#### Teks Bacaan

::::::::::

Aliansi Bong Suwung Desak PT KAI Daop 6 Yogya tunda Sterilisasi

Aksi Aliansi Bong Suwung di depan kantor PT KAI Daop 6 Yogyakarta, pada Selasa (24/9/2024). (dok. kabarkota.com)

YOGYAKARTA (kabarkota.com) – Perempuan yang mengenakan hoodie hitam dengan rambut terikat itu terlihat menahan tangis sedih dan kecewa, saat mendengar penjelasan hasil audiensi warga Bon Suwung dengan PT Kereta Api Indonesia (KAI) Daerah Operasional (Daop) 6 Yogyakarta, pada Selasa (24/9/2024).

Dia adalah satu di antara puluhan perempuan yang merasa sangat resah dengan rencana PT KAI Daops 6 Yogyakarta yang akan segera mensterilkan Bong Suwung dari bangunan dan aktivitas warga di sana. Itu artinya, mereka terancam kena gusur, jika tidak segera pindah.

Saat berorasi, perempuan yang enggan disebut namanya itu mengaku dirinya seorang janda beranak dua yang selama ini kerja banting tulang di Bong Suwung, untuk menghidupi anak-anaknya.

“Saya cari kerja cari uang sendiri untuk menghidupi 2 anak. Kalau nanti digusur, apakah bapak mampu memberikan pekerjaan untuk saya, pak?” tanya dia kepada salah satu petugas keamanan PT KAI yang berjaga di depan gerbang kantor tersebut.

Namun pertanyaan ibu dua anak tersebut tidak digubris sama sekali.

Raut muka sedih dan kecewa terlihat dari seorang perempuan yang turut berdemonstrasi di depan kantor PT KAI Daop 6 Yogyakarta, pada Selasa (24/9/2024). (dok. kabarkota.com)

Dalam aksi kali ini, selain beraudiensi dengan pihak PT KAI Daops 6 Yogyakarta, warga yang tergabung dalam Aliansi Bong Suwung juga mendesak penundaan sterilisasi, serta menuntut relokasi dan kompensasi.

Namun, Restu Baskara selaku kuasa hukum Aliansi Bong Suwung mengungkapkan, pihak PT KAI tidak mengabulkan tuntutan mereka. Termasuk, usulan pemagaran di sepanjang kiri kanan rel sebagai bentuk dukungan mereka atas rencana sterilisasi Bong Suwung.

“Untuk kompensasi, warga hanya akan diberi ongkos bongkar sebesar Rp 200 ribu per meter untuk bangunan semi permanen dan Rp 250 ribu untuk bangunan permanen. PT KaI akan menambah untuk ongkos angkut bangunan itu sebesar Rp 500 ribu per rumah,” sebut Kuasa Hukum dari Perhimpunan Bantuan Hukum dan Hak Asasi Manusia Indonesia (PBHI) ini.

::::::::::

#### Materi yang Diberikan
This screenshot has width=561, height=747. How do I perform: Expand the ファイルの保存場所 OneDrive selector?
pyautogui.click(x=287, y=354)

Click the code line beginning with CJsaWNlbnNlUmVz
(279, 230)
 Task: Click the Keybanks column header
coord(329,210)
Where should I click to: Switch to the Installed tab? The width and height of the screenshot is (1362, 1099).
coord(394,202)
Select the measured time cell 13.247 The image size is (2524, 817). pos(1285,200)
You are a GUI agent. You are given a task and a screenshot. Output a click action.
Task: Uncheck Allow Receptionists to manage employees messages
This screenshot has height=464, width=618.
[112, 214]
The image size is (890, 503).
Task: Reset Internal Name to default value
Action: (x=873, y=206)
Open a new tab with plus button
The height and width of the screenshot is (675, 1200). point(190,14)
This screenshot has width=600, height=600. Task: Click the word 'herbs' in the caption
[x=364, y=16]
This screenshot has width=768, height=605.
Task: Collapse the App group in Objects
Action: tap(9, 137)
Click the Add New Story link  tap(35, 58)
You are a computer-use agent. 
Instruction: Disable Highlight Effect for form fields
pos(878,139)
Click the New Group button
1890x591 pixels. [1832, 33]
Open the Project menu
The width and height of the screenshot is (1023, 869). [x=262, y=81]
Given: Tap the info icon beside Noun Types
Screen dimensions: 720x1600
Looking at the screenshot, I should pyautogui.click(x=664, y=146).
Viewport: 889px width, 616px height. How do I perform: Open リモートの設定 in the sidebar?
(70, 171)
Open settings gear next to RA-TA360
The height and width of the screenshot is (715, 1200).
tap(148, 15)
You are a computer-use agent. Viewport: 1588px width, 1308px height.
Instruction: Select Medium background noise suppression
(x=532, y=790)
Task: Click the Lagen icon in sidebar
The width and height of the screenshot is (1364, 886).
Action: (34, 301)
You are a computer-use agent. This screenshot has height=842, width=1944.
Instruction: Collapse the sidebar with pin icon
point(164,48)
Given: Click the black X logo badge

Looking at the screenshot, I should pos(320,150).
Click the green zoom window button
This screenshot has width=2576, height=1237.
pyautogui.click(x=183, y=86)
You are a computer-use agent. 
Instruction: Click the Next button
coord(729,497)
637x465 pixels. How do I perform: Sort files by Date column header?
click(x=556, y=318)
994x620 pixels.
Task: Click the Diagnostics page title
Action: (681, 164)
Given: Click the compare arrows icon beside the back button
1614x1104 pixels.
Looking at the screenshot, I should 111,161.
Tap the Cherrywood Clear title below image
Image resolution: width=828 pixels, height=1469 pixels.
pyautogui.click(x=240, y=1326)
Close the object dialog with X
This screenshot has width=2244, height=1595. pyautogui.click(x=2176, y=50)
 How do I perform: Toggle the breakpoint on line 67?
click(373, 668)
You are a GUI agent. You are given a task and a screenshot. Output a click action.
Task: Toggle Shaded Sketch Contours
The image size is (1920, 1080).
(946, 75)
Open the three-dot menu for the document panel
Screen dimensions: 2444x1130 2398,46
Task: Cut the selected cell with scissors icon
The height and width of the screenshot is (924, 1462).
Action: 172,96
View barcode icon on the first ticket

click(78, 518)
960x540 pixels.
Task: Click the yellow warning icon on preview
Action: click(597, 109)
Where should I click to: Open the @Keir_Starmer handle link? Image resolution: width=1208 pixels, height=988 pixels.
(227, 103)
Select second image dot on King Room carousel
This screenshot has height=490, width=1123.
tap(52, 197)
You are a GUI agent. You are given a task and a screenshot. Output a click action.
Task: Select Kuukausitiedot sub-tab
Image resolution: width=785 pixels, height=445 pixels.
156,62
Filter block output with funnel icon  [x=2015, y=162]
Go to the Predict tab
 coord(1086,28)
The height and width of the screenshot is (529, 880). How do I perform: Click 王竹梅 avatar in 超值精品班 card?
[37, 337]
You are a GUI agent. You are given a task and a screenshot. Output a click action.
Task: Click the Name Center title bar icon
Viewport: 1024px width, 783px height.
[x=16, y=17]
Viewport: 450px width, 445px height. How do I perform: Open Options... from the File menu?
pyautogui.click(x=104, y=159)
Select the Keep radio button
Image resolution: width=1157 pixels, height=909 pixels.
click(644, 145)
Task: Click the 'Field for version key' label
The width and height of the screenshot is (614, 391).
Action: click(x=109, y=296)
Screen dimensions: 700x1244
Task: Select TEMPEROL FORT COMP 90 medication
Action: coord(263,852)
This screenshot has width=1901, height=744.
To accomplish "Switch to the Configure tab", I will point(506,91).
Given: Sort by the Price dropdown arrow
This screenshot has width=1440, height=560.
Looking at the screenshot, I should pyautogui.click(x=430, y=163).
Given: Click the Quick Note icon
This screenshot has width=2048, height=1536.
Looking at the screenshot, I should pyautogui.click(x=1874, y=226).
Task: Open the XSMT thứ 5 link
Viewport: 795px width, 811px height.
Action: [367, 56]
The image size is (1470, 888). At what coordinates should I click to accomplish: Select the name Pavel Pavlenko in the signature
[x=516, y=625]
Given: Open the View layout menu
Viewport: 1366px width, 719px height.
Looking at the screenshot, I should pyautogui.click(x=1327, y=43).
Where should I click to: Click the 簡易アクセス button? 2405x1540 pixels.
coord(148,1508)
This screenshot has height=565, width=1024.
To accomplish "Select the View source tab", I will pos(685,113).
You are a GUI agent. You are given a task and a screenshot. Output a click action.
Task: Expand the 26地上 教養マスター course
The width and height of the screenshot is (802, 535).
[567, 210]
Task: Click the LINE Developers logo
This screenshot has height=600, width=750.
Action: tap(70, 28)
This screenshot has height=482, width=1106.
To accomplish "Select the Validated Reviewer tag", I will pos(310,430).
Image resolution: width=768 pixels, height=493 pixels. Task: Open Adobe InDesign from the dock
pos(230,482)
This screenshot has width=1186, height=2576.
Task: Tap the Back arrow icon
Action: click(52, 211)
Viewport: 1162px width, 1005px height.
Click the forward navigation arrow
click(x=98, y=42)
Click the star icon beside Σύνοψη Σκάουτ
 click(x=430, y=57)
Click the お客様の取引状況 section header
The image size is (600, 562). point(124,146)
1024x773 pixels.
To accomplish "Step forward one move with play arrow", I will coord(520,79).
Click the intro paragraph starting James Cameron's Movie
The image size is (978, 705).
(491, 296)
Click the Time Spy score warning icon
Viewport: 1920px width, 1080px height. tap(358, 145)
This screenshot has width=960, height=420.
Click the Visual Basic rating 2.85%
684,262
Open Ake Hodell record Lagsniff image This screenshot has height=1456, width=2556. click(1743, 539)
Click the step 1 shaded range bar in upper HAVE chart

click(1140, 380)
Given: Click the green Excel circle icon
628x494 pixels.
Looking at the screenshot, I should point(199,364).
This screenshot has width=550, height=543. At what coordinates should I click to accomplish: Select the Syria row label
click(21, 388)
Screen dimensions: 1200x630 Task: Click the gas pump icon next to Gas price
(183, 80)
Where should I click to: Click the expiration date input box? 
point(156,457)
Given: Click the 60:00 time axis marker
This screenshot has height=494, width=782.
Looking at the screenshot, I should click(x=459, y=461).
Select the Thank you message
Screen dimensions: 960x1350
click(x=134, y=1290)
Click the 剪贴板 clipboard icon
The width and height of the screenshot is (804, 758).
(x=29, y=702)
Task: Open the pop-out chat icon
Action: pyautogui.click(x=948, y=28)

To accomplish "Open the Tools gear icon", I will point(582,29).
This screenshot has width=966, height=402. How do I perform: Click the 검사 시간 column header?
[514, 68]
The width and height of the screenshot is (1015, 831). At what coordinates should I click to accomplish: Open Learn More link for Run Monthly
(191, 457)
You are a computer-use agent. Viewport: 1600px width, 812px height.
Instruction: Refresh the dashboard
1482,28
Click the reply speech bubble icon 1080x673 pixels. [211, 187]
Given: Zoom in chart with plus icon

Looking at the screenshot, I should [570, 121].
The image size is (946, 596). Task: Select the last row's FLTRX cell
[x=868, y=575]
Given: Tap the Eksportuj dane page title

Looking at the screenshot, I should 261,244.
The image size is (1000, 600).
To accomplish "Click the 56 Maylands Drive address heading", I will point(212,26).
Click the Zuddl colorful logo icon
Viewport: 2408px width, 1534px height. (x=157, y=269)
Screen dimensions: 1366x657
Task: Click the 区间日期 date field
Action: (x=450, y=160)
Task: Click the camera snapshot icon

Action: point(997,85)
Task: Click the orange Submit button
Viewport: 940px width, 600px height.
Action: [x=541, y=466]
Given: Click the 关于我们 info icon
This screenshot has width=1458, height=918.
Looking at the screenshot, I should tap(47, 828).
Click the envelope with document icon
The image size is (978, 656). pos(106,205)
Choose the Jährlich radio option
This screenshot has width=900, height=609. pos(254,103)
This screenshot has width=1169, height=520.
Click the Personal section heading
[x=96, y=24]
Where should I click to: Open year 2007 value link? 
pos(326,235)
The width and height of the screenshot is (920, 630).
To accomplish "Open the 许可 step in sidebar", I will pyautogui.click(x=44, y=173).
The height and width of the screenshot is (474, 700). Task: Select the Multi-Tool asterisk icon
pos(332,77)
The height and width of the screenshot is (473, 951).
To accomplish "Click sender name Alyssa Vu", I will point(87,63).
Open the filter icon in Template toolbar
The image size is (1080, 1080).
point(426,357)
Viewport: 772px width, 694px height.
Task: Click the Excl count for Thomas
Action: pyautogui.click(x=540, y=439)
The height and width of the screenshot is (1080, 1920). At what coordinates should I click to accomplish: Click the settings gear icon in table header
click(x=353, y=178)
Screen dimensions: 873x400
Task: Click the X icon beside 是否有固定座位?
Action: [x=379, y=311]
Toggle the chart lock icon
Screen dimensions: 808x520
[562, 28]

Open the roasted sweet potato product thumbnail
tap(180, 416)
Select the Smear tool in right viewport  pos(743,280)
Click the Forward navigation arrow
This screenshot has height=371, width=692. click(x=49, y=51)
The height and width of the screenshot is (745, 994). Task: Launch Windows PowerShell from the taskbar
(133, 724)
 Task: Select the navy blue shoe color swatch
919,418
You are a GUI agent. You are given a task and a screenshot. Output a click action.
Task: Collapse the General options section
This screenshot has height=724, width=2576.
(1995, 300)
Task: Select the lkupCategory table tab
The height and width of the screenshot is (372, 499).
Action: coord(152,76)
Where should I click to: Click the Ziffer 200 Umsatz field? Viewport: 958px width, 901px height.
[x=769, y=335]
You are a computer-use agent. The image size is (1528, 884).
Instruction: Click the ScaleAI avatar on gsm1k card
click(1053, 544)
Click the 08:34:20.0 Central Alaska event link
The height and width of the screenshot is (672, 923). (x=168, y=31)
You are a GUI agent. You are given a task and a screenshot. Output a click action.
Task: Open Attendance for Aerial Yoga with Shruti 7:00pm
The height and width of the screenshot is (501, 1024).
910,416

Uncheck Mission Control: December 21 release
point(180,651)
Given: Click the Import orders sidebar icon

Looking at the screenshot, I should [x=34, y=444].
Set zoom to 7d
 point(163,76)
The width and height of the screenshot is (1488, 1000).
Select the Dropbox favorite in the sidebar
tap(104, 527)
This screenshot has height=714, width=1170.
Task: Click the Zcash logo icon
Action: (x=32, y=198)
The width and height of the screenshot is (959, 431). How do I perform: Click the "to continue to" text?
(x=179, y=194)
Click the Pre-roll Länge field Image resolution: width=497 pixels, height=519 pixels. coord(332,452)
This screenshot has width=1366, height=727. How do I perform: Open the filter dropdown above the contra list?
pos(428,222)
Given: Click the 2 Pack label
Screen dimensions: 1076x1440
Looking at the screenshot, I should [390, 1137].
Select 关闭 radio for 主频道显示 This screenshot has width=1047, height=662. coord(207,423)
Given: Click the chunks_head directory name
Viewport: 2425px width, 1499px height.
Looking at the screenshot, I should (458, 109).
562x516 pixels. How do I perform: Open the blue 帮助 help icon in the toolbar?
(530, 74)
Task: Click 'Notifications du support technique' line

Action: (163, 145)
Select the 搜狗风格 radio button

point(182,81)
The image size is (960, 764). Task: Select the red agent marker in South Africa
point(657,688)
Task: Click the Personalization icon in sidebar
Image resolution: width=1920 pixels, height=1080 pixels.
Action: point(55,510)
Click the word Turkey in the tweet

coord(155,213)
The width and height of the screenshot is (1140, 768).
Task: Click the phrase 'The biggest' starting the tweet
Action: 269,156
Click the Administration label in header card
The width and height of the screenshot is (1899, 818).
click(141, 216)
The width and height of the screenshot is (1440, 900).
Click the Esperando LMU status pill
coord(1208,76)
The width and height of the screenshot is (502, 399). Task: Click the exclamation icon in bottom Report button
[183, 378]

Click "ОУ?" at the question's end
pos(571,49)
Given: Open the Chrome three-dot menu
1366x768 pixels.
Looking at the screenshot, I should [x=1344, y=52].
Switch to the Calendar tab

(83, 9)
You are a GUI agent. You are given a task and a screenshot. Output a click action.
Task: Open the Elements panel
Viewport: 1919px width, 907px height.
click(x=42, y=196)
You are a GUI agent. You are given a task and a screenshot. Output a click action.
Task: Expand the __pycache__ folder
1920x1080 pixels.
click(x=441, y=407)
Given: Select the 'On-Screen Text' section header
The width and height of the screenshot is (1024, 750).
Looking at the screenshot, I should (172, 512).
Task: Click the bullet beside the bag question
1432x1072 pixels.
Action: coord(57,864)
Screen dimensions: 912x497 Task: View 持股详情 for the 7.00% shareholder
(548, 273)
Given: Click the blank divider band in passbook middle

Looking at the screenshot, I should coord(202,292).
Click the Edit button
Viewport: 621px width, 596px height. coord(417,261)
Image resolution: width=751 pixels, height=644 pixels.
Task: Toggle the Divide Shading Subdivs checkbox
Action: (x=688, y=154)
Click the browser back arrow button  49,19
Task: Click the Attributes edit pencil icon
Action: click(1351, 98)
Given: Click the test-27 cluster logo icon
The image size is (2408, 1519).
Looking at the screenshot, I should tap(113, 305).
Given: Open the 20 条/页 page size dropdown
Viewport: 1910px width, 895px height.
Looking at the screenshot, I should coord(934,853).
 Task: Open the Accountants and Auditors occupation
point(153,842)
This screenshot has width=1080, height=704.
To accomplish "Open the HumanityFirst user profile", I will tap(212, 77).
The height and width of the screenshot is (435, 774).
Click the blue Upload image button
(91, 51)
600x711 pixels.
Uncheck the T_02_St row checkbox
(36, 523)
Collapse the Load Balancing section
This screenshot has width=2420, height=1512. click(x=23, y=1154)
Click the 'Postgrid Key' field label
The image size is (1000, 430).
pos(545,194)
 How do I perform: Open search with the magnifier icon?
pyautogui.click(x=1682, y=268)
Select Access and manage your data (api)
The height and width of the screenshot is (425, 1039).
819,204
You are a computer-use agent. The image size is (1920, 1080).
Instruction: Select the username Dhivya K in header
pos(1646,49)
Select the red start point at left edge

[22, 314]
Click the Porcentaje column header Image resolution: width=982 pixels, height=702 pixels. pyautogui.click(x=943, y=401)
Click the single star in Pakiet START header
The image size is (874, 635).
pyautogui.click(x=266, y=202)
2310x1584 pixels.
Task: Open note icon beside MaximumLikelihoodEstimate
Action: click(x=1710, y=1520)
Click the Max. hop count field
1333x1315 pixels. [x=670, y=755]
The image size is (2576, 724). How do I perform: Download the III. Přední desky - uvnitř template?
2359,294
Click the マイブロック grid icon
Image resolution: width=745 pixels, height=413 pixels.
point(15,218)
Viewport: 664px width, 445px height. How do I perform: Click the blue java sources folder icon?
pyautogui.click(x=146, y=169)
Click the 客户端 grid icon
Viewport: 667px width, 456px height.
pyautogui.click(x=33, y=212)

::::::::::

#### Ketentuan Tugas
1. Salin persis bagian teks berita tentang Bong Suwung di atas, antara "Aksi Aliansi Bong" dan "tidak segera pindah.", termasuk kedua bagian itu.
2. Bagaimana isi teks berita tentang Bong Suwung di atas jika diringkas dalam dua kalimat?

#### Jawaban Per Tugas
1.
Aksi Aliansi Bong Suwung di depan kantor PT KAI Daop 6 Yogyakarta, pada Selasa (24/9/2024). (dok. kabarkota.com)

YOGYAKARTA (kabarkota.com) – Perempuan yang mengenakan hoodie hitam dengan rambut terikat itu terlihat menahan tangis sedih dan kecewa, saat mendengar penjelasan hasil audiensi warga Bon Suwung dengan PT Kereta Api Indonesia (KAI) Daerah Operasional (Daop) 6 Yogyakarta, pada Selasa (24/9/2024).

Dia adalah satu di antara puluhan perempuan yang merasa sangat resah dengan rencana PT KAI Daops 6 Yogyakarta yang akan segera mensterilkan Bong Suwung dari bangunan dan aktivitas warga di sana. Itu artinya, mereka terancam kena gusur, jika tidak segera pindah.

2. Warga yang tergabung dalam Aliansi Bong Suwung, yang terancam kena gusur oleh rencana sterilisasi, beraudiensi dengan PT KAI Daop 6 Yogyakarta pada Selasa (24/9/2024) serta mendesak penundaan sterilisasi dan menuntut relokasi dan kompensasi. Menurut kuasa hukum aliansi, Restu Baskara, PT KAI tidak mengabulkan tuntutan itu dan hanya akan memberi ongkos bongkar Rp 200 ribu per meter untuk bangunan semi permanen dan Rp 250 ribu untuk bangunan permanen, ditambah ongkos angkut Rp 500 ribu per rumah.